Letter from a University Professor
Letter written by Canadian Professor, Lena Bykhovsky who teaches at Carleton University in Ottawa
You have broken my heart. No: shattered it, irreparably. I don’t know how I will ever set foot in a classroom again. I don’t know how I will ever see you the same way. I know now that I was deluding myself that I ever had any impact, would ever leave any positive legacy, that my work ever made any difference.

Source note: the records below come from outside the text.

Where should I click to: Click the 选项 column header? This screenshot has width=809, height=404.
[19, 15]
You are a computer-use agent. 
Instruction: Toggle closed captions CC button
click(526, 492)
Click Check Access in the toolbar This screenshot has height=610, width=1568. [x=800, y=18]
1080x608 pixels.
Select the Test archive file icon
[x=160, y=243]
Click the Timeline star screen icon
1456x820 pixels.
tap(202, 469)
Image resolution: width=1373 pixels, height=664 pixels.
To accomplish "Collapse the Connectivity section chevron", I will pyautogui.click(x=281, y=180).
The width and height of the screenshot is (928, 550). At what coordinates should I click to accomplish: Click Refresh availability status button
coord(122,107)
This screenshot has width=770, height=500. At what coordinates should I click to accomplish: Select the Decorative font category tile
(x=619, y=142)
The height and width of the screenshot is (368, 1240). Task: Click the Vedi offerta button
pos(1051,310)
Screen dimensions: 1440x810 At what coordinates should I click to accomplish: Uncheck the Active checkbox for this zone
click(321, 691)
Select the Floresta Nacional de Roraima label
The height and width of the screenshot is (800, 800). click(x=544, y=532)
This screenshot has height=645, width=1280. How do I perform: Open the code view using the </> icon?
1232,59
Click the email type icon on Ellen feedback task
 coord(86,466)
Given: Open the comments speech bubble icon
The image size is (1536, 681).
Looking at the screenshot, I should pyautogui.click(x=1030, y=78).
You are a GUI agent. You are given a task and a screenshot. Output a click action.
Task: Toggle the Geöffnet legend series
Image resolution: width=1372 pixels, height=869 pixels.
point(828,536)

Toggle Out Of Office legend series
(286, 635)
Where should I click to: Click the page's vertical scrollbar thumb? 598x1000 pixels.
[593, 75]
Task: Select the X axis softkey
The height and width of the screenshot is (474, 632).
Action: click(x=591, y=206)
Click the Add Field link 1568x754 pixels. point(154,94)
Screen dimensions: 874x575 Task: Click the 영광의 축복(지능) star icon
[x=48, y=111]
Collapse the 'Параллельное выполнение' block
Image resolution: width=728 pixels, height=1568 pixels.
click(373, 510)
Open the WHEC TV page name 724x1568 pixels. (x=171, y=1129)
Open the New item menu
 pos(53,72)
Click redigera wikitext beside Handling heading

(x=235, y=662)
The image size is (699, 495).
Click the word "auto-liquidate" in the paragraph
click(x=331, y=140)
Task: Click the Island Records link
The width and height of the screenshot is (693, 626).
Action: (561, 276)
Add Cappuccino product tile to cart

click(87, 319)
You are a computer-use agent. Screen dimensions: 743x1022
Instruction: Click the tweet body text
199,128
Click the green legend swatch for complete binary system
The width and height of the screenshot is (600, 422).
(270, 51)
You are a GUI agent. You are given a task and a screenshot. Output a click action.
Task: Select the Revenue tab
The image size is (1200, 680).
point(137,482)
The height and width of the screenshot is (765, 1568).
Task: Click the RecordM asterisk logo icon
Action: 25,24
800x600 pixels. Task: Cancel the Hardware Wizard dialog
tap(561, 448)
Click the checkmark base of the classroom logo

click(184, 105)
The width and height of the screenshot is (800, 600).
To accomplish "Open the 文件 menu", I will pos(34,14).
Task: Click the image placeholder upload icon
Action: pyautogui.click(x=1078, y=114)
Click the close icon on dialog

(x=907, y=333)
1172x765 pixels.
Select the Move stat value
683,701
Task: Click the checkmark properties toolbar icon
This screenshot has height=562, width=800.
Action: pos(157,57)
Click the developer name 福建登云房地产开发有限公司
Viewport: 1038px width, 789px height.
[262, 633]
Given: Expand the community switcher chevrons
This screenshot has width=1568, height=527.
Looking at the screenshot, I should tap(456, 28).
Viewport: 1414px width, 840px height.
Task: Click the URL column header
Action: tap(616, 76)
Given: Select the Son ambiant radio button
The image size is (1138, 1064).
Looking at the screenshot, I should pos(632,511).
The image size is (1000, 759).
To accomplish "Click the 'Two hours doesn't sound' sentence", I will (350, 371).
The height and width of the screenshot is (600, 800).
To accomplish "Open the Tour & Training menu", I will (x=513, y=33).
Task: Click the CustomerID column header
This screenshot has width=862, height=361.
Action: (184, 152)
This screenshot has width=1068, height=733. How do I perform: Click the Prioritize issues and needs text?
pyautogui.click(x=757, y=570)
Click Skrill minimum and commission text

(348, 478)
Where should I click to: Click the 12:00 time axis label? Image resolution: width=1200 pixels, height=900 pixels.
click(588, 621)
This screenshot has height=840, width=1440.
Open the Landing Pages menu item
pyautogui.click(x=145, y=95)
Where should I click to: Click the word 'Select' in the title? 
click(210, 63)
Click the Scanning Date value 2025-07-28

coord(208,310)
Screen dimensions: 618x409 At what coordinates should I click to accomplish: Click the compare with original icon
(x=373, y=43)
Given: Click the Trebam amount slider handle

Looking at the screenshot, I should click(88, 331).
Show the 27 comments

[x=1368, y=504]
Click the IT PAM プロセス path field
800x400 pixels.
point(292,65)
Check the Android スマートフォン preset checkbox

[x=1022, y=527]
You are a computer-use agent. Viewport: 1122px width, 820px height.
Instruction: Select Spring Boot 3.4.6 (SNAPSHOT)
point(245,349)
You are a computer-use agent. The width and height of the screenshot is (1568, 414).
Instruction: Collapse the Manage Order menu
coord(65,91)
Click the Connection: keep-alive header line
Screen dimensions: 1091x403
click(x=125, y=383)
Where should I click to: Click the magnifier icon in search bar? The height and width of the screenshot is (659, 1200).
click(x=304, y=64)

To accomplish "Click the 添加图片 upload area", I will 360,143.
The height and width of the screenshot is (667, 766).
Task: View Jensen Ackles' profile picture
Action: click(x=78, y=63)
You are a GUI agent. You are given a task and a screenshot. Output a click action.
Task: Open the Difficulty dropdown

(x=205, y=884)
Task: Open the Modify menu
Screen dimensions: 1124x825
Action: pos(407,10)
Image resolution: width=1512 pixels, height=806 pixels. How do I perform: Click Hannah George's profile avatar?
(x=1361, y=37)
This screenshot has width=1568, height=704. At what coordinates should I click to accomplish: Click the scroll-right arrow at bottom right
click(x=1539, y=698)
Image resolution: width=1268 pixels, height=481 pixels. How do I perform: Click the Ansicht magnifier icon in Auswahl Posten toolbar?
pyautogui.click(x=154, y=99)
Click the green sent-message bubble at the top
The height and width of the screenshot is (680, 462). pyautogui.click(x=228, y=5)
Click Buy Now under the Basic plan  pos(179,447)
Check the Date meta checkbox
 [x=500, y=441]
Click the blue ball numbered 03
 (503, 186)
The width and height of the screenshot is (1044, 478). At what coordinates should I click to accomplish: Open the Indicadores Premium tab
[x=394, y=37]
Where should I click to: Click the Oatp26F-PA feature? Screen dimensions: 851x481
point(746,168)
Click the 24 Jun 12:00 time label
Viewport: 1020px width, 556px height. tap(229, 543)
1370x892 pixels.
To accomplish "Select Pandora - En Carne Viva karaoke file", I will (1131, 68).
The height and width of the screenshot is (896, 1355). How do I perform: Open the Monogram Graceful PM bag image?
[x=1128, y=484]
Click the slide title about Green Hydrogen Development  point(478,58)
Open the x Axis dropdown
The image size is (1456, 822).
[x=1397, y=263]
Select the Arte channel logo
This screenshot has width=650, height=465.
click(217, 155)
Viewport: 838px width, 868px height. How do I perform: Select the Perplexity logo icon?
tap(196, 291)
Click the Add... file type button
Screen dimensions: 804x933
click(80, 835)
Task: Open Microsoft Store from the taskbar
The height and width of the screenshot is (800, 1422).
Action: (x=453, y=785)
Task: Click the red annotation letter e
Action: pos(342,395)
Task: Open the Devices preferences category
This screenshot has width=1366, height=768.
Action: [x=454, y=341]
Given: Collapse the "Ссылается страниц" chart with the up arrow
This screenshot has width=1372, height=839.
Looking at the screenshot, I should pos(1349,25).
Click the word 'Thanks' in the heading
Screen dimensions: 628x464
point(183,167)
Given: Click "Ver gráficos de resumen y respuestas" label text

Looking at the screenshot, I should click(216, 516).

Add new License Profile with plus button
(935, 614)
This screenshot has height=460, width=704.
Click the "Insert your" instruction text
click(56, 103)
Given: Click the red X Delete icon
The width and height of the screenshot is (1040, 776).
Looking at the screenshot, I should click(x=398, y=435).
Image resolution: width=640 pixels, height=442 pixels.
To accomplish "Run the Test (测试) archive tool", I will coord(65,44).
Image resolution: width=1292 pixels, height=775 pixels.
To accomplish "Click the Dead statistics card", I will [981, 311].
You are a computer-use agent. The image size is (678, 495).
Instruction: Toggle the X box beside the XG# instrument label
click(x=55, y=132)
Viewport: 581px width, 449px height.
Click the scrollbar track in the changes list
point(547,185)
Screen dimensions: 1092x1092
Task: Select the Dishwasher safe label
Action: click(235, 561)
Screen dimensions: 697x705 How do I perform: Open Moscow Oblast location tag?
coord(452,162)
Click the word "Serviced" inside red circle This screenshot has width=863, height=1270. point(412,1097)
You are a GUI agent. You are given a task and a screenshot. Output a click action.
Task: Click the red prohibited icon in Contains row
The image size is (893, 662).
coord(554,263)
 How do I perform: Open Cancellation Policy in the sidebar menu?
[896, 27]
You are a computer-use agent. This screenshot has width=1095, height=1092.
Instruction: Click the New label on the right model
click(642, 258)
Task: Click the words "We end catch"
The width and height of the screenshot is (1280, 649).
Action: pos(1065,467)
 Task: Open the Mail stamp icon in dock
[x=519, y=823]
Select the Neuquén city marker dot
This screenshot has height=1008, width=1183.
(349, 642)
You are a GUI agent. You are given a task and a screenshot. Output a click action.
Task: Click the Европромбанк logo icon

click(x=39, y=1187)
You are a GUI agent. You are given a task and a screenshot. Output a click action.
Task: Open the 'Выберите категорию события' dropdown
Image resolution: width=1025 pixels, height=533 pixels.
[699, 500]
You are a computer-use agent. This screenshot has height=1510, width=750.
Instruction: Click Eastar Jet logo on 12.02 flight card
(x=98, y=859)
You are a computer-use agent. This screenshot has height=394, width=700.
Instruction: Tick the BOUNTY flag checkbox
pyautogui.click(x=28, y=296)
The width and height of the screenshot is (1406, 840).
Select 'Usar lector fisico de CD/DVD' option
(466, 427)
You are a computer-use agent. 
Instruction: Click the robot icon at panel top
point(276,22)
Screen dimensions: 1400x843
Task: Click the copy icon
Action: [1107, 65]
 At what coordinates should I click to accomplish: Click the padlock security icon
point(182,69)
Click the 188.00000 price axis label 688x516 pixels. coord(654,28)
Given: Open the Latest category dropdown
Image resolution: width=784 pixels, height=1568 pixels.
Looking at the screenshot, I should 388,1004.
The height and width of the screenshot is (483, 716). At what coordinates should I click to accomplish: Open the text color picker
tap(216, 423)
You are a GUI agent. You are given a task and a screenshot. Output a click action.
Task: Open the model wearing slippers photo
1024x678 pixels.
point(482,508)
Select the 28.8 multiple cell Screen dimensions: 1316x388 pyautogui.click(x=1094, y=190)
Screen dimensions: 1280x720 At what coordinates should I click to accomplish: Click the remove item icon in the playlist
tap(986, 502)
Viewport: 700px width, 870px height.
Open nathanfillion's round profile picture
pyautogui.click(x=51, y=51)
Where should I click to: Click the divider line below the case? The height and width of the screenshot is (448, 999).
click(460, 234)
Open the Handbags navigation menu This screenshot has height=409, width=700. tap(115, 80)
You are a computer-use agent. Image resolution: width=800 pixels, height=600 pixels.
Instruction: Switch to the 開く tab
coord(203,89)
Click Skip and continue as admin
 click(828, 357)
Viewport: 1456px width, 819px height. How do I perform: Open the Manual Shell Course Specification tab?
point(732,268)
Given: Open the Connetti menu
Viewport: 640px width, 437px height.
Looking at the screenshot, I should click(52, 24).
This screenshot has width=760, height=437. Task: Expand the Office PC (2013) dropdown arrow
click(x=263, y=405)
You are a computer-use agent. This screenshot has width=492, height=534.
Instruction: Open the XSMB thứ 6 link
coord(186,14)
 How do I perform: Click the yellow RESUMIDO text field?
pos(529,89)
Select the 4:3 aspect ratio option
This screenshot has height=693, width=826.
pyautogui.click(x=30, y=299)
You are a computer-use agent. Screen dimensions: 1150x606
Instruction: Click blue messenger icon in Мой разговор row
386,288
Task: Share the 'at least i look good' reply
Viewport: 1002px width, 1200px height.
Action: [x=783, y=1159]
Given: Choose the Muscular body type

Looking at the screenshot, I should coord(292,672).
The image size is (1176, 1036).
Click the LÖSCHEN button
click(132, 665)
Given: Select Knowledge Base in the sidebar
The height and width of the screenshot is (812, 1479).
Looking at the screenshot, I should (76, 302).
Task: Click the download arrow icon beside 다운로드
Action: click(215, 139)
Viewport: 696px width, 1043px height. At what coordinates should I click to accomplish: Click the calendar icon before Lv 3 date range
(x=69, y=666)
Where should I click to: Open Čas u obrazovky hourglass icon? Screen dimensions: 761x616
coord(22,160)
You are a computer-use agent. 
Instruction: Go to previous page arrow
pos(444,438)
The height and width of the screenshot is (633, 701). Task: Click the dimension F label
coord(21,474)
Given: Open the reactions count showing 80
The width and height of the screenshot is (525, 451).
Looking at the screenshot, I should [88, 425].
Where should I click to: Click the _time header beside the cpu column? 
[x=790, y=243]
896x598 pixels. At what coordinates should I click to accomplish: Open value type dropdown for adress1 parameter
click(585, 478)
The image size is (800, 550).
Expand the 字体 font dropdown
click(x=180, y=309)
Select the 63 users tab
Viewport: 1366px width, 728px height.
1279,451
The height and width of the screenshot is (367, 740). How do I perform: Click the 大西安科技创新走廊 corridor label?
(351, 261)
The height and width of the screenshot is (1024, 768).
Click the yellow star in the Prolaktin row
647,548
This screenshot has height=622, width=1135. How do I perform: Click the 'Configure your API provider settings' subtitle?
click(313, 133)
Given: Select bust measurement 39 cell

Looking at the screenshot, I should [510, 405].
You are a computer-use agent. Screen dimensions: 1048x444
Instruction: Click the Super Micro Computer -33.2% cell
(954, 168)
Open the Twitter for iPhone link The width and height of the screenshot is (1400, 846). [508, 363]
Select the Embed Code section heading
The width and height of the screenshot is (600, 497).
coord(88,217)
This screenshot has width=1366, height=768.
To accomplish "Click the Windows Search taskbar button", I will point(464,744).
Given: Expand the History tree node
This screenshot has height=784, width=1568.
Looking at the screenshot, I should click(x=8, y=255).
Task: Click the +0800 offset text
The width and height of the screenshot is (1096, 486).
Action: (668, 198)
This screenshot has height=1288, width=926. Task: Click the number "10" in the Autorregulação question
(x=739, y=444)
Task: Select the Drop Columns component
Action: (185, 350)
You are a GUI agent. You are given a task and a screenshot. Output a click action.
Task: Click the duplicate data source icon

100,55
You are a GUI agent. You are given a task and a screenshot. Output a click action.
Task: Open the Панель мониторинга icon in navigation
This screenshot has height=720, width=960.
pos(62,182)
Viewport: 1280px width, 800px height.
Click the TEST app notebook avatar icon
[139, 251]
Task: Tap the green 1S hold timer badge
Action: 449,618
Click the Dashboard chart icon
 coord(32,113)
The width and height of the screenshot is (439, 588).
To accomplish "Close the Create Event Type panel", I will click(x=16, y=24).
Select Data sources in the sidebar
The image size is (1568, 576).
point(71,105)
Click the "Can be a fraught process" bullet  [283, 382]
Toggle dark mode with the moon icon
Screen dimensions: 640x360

But I thought I taught you how to evaluate arguments. I thought I taught you the importance of understanding context, both historical and rhetorical. I thought that I taught you that the world did not operate according to dichotomies, like black and white, oppressor and oppressed, villain and victim. I thought I taught you about complexity, about judgment, and to examine your sources and not to take anyone’s statements at face value. Zionism is the Jewish right to self-determination in our ancestral homeland. Israel is that ancestral homeland. Jews are the indigenous peoples of that land; not the only indigenous peoples of that land, to be sure. But Israel is the only land to which we are indigenous. After 2000 years of longing, the result of the Holocaust – a Nazi movement which sought to ethnically cleanse the world of Jews by systematically exterminating us – was that the international community granted us a sliver of that ancestral homeland.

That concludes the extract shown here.